▸ PROBLEM TO SOLVE
Find every line in the records below that holds the word "Given" and copy it.

▸ DATASET ENTRIES
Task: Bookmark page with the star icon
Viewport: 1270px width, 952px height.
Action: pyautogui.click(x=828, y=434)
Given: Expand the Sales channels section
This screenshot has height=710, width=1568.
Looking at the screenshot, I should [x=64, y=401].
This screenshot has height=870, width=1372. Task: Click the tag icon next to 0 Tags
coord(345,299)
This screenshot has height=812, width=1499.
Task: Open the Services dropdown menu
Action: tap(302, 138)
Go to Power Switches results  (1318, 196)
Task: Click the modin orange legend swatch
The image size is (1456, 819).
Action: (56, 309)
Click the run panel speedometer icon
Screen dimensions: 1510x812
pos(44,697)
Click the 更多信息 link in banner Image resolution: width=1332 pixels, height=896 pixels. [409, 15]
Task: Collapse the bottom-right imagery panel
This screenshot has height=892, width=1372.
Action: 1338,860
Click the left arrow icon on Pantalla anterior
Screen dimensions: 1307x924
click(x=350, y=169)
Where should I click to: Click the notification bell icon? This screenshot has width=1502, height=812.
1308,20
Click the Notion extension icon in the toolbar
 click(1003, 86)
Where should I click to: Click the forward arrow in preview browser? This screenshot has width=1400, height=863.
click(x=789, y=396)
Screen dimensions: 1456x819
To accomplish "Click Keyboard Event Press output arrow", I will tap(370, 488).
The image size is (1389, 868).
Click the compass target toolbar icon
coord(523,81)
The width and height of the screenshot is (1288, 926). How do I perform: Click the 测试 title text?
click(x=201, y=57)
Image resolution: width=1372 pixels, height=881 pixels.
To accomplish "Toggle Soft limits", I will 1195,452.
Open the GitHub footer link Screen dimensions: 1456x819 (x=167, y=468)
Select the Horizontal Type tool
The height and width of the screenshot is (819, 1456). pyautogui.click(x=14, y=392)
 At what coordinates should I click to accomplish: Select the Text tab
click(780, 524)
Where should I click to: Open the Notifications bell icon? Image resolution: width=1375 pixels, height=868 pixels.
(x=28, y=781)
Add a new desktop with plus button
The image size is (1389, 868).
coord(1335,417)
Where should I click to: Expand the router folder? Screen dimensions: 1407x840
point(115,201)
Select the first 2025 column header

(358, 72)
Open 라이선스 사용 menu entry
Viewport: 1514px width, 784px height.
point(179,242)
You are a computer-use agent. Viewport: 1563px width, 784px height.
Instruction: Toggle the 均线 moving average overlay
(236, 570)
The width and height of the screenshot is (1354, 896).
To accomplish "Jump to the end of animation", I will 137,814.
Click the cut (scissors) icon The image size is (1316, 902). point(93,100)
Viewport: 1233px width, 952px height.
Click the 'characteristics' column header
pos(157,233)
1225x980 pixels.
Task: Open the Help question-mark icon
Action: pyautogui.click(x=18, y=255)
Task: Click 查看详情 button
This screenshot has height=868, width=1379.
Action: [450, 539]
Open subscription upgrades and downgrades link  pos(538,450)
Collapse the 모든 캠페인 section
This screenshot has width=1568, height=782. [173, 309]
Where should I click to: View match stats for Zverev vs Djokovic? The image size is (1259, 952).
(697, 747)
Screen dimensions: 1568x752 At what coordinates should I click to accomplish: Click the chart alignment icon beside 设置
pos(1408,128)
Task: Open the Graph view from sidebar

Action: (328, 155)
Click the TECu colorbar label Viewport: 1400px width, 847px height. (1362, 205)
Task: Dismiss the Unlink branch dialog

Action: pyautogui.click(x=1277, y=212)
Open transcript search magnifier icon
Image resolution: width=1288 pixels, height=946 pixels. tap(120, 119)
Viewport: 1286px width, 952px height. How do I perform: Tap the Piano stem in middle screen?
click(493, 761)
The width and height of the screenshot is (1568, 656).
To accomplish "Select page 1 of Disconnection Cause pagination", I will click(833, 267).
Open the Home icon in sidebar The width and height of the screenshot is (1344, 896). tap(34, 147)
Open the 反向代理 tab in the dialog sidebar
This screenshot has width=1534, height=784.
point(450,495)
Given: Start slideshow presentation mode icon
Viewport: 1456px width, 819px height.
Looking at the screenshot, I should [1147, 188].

▸ THE ANSWER
Given: Expand the Sales channels section
Given: Start slideshow presentation mode icon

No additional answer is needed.